Five "Deck Seamanship" Responsibilities

Boat safer by assigning these five responsibilities to your ablest crew member.

Five "Deck Seamanship" Responsibilities

Five "Deck Seamanship" Responsibilities

Five "Deck Seamanship" ResponsibilitiesU.S. Navy

Some of the biggest mishaps around marinas involve a captain who maneuvers into a slip and then conducts a Chinese fire drill trying to make fast the lines. The results? Boats smash into pilings, bang the bow pulpit or the props against a bulkhead, or even lose a passenger overboard. Once I watched a dock helper break his arm between the gunwale and concrete. In each case the captain would have been better off with some help from a “deck ape.”

The term deck ape is Navy slang for the jack-of-all-trades sailor who handles the lines, manages cargo loads, does routine maintenance and cleaning, and stands lookout, if needed. It's a lowly role in terms of naval hierarchy but it's a vital one. Here are five "deck seamanship" responsibilities a captain should designate to his ablest (most apelike?) friend so he can keep focus at the helm.

Handling Lines
An ape needs to know three basic line skills when situations call for these: a cleat hitch, a clove hitch and a bowline.

When tying to a cleat, always take a round turn around the base before doing figure eights around the horns.
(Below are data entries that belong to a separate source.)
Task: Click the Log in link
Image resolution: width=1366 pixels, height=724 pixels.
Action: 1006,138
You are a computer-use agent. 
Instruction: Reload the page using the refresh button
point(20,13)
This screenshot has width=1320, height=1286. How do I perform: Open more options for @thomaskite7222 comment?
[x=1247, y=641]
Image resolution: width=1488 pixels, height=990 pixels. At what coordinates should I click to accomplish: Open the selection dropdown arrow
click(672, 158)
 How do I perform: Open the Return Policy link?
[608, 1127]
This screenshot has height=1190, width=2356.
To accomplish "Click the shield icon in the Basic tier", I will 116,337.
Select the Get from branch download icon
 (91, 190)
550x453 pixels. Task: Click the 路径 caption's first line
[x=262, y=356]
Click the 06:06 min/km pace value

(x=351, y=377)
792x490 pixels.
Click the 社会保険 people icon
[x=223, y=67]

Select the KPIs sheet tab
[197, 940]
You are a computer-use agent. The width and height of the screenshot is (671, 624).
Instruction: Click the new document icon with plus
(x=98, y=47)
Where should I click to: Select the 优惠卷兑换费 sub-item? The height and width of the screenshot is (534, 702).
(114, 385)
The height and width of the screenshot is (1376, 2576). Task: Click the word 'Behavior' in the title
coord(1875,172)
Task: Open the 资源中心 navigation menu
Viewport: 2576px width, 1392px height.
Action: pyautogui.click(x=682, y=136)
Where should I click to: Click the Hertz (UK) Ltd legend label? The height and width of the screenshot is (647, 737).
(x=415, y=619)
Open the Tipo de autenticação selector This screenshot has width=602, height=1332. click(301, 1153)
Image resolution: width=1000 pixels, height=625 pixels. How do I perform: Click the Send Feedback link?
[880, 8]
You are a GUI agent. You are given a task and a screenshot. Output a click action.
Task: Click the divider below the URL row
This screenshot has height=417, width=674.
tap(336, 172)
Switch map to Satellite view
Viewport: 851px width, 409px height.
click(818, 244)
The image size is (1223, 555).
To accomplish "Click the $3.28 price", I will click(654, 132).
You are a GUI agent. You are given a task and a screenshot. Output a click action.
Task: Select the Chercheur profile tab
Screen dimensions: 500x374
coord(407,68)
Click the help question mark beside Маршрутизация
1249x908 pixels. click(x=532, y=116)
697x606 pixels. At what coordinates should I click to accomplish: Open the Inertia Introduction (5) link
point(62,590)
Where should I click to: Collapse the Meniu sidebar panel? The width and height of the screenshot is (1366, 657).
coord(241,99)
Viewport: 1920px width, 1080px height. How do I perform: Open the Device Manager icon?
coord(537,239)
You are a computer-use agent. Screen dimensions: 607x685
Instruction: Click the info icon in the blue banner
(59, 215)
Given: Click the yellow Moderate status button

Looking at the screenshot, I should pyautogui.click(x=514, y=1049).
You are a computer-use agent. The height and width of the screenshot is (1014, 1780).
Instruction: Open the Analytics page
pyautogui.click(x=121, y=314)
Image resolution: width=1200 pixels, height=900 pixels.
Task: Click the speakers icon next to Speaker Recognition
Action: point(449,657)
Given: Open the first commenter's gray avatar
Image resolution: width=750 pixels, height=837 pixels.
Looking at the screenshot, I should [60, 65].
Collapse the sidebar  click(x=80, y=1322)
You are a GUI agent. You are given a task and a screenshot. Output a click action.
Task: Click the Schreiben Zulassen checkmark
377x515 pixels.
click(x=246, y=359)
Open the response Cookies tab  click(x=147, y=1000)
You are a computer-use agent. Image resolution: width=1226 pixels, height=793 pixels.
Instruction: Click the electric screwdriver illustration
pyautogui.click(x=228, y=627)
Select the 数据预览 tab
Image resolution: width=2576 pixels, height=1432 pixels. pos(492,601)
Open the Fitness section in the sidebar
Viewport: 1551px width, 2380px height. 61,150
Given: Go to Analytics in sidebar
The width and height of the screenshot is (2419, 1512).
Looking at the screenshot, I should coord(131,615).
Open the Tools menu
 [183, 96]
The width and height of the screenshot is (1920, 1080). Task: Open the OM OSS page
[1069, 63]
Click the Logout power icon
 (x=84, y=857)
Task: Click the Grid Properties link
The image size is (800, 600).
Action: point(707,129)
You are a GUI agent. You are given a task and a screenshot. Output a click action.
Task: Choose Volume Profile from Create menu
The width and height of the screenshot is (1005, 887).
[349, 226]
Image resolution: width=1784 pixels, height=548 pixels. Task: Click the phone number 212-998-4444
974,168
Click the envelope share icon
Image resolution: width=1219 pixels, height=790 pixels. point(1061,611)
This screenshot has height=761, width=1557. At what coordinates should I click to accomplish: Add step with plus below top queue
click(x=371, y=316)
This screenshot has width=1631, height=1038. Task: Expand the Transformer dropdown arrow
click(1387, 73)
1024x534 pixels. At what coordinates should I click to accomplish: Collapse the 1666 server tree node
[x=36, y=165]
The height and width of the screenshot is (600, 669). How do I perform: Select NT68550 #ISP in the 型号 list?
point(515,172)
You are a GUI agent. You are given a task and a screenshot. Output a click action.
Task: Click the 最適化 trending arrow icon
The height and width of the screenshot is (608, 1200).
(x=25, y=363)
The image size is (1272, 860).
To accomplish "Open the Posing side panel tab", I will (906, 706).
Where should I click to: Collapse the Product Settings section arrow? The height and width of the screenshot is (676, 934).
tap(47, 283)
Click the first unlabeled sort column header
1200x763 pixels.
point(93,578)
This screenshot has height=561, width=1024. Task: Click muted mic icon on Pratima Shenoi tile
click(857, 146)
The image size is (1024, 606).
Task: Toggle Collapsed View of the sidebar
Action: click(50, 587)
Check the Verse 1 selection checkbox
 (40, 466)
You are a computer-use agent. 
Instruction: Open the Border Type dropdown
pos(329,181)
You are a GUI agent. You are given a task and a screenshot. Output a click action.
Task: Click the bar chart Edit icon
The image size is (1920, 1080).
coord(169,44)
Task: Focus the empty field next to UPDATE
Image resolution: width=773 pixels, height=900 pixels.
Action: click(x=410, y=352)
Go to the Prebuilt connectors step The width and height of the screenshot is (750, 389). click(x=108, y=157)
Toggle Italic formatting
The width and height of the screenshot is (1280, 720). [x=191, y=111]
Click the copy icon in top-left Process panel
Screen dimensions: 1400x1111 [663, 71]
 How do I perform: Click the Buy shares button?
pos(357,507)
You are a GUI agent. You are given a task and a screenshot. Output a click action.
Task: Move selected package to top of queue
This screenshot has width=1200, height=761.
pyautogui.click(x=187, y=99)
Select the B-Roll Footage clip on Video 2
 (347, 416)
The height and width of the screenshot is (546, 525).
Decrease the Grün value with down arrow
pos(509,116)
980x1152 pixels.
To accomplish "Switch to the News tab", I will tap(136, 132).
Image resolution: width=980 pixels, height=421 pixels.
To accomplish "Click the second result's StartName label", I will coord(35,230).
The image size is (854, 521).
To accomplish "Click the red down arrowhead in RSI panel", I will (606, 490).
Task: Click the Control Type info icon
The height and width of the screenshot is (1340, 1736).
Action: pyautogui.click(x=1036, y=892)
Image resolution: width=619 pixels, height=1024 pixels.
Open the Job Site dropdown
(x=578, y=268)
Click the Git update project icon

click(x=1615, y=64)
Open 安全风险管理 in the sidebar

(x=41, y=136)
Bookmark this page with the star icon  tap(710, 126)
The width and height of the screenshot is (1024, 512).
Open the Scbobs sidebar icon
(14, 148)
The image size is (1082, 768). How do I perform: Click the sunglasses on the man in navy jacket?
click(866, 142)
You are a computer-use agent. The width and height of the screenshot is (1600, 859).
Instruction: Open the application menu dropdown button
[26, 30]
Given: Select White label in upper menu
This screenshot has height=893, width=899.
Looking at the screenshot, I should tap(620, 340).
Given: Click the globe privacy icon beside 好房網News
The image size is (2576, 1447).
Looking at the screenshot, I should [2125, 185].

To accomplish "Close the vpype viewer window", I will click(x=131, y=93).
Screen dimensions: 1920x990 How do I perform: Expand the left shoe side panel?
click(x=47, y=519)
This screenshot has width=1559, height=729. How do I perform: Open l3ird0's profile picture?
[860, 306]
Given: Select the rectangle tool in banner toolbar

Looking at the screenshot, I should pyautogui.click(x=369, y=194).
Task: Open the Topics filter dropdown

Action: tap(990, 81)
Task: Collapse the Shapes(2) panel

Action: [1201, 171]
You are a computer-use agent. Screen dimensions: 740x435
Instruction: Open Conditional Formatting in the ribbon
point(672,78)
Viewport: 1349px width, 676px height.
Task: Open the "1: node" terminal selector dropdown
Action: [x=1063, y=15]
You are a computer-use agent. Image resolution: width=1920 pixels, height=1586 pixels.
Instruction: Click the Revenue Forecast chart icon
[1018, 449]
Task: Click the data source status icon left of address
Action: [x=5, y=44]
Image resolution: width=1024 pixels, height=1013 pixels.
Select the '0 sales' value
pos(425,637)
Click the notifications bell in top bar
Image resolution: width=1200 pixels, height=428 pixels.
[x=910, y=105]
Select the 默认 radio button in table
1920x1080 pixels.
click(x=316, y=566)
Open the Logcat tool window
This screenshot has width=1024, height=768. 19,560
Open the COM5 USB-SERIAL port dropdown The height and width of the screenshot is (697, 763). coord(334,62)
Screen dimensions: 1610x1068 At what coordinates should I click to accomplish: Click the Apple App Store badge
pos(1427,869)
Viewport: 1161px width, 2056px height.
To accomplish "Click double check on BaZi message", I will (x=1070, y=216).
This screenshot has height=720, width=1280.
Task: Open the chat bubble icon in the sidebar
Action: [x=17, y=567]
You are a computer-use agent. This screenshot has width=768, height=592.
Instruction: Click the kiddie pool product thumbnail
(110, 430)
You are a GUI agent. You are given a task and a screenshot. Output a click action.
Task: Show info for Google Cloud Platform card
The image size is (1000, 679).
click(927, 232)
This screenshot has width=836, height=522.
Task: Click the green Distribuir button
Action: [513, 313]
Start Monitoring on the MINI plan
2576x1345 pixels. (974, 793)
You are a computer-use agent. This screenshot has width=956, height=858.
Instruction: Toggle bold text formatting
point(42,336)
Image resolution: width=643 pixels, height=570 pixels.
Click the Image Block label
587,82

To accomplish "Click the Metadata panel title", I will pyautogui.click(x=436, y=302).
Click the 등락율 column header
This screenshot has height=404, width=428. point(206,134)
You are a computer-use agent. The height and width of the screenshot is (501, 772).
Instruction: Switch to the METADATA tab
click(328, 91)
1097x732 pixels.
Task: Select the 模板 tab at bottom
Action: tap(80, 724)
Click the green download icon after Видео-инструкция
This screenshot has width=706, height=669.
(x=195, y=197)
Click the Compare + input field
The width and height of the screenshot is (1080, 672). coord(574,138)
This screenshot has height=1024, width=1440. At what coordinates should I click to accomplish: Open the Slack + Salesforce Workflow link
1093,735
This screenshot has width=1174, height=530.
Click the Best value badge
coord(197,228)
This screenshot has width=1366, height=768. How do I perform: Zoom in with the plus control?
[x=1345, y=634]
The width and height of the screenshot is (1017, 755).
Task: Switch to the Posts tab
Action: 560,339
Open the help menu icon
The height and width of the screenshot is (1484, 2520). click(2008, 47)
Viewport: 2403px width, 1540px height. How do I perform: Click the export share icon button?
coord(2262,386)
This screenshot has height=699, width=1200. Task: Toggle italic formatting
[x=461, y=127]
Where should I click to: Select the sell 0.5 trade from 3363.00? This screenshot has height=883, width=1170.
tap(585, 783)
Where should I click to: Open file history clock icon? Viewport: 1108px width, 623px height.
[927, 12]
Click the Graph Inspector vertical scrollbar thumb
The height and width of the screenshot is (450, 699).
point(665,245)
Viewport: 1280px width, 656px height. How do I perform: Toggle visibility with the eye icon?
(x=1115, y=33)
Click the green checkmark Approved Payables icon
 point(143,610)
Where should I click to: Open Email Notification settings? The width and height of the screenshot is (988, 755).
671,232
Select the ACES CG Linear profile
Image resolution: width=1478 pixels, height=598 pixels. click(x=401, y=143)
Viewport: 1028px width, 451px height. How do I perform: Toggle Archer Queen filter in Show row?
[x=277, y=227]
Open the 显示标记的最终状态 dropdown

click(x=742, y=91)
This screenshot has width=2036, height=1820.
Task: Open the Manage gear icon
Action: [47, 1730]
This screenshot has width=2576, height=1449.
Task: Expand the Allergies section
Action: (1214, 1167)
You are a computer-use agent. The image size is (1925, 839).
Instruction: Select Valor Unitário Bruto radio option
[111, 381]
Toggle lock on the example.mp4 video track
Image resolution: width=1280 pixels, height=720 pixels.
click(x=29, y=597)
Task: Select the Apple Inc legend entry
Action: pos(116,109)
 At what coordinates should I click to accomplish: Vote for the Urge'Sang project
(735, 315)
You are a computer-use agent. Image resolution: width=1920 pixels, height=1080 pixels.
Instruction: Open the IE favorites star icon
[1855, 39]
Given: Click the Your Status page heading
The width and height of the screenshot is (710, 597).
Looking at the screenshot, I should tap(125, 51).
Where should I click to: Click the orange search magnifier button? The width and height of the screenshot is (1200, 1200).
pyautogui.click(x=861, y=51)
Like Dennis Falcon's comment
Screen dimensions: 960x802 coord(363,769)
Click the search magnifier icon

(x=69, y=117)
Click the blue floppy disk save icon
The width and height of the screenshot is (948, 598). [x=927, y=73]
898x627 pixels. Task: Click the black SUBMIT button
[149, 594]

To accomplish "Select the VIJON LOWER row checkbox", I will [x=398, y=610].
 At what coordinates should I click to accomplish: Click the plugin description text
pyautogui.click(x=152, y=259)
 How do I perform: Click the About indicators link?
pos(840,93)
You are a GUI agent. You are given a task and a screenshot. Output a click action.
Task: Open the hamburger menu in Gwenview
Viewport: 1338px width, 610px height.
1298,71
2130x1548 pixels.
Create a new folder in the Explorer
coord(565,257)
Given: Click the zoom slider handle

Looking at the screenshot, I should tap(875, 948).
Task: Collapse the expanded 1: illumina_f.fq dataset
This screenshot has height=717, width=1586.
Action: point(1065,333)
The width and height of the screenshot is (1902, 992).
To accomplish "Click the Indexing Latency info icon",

That way you’ll always be able to loosen the line, even if the tide drops out. Finish with a half hitch.

The clove hitch is one of the simplest ways to secure a line to a piling. It’s basically two identical loops stacked on top of each other that, when tightened, form half hitches.

The bowline can be used to make fast to a piling, mooring or cleat, or can be made in advance any time a nonslip loop will be needed. All can be mastered with about 10 minutes of practice. (For instructions, go to boatingmag​.com/boating-knots.)

Setting Anchor
Before dropping anchor, make sure he's secured the bitter end. No duh? Don't wait until the whole rode disappears. Also, slowly lower the anchor — don't throw it — under (not over) the bow rail and work the line out hand-over-hand to prevent tangles. Try marking off depths with tape or paint — green for 25 feet, red for 50 feet and so on — so a novice ape will stream out the right length.

Standing Lookout
Have your ape keep an eye out for hazards, including other boats, shoals, crab-pot buoys or deadheads. When docking, keep eyes where the captain can't see, and for tow sports, besides a spotter, it's good practice to have a second person watch for everything else.

Stowing Gear
This may seem simple but weight distribution will affect a boat's ride, so have your ape evenly distribute all supplies and gear to maintain proper balance. Also, make sure everyone's sitting so that the boat doesn't list, squat or plow.

Managing Decks
Keep the walkways clear and clean up spills that could cause slips, trips or falls overboard. An ape is also a second set of eyes for a pre-trip inspection, to make sure you didn't miss any loose screws or fittings, low fluids, or, ahem, the drain plug.

Your deck ape might not appreciate his new nickname, but you’ll appreciate having him aboard. (Note: Don’t use this nickname with your wife, unless you want an ex.)